*Problem to solve:*
Provide only the number of lines in the records below that contain "header".

+++ Raw data +++

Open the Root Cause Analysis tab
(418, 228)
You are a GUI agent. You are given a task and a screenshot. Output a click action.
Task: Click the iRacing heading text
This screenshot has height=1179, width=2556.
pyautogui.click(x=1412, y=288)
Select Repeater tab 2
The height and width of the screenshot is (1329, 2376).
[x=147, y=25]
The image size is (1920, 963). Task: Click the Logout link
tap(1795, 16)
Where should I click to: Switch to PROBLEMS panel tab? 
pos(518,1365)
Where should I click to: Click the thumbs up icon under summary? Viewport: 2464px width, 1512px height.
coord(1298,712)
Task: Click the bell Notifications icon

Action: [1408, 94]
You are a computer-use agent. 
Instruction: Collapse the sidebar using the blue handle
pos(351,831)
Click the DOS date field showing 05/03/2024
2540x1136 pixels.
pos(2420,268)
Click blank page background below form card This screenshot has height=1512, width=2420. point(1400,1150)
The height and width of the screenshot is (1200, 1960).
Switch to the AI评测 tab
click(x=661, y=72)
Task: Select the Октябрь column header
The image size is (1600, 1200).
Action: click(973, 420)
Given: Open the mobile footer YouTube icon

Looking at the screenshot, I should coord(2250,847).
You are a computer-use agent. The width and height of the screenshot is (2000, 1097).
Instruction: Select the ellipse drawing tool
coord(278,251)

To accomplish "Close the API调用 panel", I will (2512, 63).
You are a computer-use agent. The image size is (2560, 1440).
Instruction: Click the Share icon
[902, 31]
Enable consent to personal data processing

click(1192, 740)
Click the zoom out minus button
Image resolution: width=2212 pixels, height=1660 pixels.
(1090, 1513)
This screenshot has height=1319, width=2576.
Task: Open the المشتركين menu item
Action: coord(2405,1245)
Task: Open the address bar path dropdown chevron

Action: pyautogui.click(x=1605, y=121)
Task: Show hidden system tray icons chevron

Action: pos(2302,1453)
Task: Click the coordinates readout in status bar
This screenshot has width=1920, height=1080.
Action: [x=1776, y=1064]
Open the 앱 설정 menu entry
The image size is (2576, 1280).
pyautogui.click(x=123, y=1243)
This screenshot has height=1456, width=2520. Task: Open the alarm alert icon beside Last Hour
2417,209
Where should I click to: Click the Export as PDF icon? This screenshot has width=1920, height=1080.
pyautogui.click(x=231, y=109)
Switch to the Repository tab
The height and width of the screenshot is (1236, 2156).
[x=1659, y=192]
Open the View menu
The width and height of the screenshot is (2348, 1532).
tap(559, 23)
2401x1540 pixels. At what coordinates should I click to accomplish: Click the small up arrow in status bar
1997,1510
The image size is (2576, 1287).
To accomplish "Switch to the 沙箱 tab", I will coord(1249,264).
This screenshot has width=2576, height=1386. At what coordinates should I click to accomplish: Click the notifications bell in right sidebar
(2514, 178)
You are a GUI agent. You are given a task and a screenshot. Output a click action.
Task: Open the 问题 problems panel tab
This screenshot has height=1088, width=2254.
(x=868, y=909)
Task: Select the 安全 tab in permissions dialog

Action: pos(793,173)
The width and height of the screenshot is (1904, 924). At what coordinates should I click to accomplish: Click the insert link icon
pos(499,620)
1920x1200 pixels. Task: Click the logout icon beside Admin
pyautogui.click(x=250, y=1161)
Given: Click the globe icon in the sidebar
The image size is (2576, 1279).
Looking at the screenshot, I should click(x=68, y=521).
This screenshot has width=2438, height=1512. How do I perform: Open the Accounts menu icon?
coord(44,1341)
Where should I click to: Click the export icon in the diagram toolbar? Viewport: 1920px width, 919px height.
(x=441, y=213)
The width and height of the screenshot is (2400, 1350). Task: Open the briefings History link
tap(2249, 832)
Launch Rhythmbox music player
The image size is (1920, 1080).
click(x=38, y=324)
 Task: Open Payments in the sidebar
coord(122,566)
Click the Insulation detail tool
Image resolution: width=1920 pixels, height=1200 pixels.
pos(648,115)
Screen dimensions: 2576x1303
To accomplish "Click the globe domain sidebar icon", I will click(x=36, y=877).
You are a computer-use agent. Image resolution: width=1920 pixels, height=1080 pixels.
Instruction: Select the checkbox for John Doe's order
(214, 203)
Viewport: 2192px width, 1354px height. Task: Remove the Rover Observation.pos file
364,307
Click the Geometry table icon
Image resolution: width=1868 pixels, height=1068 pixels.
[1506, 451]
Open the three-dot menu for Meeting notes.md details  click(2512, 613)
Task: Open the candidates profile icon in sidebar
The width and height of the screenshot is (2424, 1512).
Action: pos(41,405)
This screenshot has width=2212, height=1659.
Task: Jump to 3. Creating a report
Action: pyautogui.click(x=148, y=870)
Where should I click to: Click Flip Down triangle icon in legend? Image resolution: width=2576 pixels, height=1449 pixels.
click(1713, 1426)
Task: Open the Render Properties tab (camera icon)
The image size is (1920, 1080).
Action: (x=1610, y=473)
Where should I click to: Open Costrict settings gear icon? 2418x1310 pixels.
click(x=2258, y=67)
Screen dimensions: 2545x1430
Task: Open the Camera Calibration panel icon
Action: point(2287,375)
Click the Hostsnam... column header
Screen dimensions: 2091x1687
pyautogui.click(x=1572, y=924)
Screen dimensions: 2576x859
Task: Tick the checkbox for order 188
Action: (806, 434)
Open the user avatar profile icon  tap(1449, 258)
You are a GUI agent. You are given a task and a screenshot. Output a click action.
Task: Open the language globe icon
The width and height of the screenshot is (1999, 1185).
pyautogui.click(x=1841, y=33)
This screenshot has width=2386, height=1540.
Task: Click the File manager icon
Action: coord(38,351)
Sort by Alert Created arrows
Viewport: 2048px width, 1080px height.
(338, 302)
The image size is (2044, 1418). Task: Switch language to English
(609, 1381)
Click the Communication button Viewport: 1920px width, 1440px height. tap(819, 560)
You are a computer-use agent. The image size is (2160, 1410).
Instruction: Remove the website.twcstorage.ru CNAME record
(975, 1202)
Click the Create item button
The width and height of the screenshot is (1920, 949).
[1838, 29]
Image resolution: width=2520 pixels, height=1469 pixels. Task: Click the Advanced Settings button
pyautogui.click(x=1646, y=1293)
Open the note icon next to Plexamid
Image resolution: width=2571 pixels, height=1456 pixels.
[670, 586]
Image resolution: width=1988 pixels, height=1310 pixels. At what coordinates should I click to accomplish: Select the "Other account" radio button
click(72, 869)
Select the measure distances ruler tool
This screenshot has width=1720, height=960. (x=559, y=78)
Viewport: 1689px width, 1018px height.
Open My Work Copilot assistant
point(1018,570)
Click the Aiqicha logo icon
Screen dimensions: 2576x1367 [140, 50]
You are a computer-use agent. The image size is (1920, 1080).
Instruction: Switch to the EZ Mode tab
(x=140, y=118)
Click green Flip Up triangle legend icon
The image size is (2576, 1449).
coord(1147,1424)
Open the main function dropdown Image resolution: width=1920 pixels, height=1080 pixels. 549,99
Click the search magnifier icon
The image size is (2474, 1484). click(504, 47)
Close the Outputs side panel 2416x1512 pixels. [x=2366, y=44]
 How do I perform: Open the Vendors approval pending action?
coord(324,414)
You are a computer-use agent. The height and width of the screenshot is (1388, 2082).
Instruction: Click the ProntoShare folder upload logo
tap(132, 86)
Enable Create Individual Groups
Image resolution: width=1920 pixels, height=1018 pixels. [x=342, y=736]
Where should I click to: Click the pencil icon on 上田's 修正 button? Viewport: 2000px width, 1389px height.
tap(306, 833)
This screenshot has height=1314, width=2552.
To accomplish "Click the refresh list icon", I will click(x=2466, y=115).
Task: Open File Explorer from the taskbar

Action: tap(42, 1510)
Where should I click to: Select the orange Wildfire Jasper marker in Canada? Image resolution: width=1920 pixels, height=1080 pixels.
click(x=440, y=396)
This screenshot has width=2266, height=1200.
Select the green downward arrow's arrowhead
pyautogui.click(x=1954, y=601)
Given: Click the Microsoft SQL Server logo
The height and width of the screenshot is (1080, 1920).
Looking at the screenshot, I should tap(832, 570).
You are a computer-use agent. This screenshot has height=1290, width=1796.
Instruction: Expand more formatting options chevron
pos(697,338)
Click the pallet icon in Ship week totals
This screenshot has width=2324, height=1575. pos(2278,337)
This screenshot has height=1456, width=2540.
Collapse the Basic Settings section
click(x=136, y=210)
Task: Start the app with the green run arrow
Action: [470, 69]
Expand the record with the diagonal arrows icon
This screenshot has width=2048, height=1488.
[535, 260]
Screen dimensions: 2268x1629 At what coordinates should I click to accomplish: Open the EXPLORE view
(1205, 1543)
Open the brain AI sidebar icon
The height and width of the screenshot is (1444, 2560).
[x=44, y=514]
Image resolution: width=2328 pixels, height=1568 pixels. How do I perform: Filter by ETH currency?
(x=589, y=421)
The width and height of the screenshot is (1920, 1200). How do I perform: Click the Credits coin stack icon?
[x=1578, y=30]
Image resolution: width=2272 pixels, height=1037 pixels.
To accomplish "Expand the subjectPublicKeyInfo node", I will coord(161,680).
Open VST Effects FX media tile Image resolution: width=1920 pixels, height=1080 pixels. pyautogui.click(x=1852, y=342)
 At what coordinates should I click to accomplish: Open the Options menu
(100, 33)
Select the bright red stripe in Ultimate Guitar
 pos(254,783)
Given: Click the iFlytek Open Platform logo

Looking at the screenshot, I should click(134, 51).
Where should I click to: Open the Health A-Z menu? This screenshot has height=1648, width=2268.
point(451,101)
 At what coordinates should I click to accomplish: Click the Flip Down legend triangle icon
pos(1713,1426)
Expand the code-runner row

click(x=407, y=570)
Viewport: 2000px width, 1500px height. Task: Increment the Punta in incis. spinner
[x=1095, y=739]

+++

*Output:*
2